Ich will die zweite Frage als Erstes beantworten: Für uns ist wichtig, dass wir gute Zusammenarbeit gewährleisten, dass wir homogen zusammenarbeiten können; deswegen sind wir im engen Austausch. Wir wollen aber erst national die Dinge beginnen und sie dann verknüpfen. Das ist für uns auch bei der Agentur zur Förderung von Sprunginnovationen ein wesentliches Kriterium.
Wir wollen in der Zusammenarbeit mit Frankreich im Grunde den Aufschlag machen, um am Ende europäische Projekte voranzutreiben. Auch die Förderung von Sprunginnovationen soll auf Dauer ein europäisches Projekt werden, wo wir mit unterschiedlichen Zuständigkeiten zusammenarbeiten.
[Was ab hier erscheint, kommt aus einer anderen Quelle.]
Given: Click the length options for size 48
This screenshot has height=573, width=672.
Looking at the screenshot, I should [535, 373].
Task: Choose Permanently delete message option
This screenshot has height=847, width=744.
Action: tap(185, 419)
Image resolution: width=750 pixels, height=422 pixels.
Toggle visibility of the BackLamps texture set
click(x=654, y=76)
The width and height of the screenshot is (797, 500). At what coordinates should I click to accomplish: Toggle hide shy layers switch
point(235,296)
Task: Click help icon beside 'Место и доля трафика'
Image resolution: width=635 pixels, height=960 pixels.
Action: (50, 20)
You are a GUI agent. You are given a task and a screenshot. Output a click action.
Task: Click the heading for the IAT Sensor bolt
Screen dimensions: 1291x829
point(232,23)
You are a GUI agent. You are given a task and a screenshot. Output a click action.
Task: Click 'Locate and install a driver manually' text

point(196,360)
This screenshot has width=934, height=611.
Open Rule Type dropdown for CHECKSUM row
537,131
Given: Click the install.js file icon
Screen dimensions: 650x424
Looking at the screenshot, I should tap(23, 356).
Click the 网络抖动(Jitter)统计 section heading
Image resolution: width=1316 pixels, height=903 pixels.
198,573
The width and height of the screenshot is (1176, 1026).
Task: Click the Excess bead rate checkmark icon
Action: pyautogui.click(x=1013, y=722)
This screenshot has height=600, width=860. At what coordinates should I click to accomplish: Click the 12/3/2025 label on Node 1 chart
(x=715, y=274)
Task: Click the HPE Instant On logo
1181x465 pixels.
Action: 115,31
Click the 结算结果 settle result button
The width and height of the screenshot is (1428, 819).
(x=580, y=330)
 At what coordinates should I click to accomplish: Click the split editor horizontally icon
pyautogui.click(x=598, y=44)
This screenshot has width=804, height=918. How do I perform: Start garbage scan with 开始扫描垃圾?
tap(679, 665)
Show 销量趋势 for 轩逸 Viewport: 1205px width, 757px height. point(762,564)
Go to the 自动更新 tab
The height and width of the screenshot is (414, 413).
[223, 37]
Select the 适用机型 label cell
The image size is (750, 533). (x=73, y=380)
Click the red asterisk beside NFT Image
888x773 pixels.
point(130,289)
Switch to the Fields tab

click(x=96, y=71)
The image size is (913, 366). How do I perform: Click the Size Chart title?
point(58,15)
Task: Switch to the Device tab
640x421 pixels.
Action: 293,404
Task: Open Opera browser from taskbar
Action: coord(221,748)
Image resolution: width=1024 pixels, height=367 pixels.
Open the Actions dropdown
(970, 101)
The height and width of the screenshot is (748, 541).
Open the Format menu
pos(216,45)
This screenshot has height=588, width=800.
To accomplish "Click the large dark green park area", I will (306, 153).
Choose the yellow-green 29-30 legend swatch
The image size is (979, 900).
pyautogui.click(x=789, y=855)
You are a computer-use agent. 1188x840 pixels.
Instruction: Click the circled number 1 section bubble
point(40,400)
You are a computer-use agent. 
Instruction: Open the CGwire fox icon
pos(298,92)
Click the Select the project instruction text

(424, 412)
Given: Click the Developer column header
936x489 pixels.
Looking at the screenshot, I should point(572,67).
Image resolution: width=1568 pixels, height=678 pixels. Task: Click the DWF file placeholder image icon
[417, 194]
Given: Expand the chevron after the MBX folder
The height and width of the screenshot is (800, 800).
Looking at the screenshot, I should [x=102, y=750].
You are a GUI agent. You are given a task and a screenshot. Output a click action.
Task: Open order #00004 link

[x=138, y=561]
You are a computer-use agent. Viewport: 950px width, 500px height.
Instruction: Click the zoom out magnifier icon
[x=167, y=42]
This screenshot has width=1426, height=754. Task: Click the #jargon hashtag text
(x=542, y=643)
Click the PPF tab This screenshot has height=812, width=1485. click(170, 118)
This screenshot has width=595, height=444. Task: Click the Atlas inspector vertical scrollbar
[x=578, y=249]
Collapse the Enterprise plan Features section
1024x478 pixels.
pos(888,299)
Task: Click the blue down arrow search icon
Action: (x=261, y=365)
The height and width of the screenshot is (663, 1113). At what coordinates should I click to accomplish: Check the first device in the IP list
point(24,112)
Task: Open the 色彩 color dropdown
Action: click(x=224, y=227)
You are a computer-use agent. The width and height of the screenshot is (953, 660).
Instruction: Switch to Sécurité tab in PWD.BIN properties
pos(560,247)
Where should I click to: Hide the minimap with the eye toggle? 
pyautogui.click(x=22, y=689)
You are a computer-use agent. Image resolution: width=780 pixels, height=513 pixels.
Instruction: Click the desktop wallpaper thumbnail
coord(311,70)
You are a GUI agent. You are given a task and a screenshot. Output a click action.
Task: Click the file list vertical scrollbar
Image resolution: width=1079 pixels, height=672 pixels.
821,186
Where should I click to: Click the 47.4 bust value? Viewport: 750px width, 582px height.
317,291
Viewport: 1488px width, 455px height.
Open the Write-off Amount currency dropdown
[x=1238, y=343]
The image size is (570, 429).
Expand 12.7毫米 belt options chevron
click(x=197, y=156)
Hinsichtlich dieser Agentur haben wir mehrere Fragen zu beantworten. Erstens geht es um das rechtliche Konstrukt; hier befinden wir uns im abschließenden Austausch mit dem Finanzministerium, das uns sehr eng begleitet. Zweitens haben wir uns parallel auch schon gefragt: Wer kommt infrage, um diese Agentur zu leiten? Denn am Ende hängt es gerade bei der Agentur zur Förderung von Sprunginnovationen an den Köpfen, die damit betraut sind, Innovationen zu erkennen, die auch wirklich das Potenzial haben, neue Märkte zu erschließen. Es geht ja nicht um inkrementelle Innovationen, sondern um Innovationen, die uns im weltweiten Wettbewerb einen Schritt nach vorne bringen.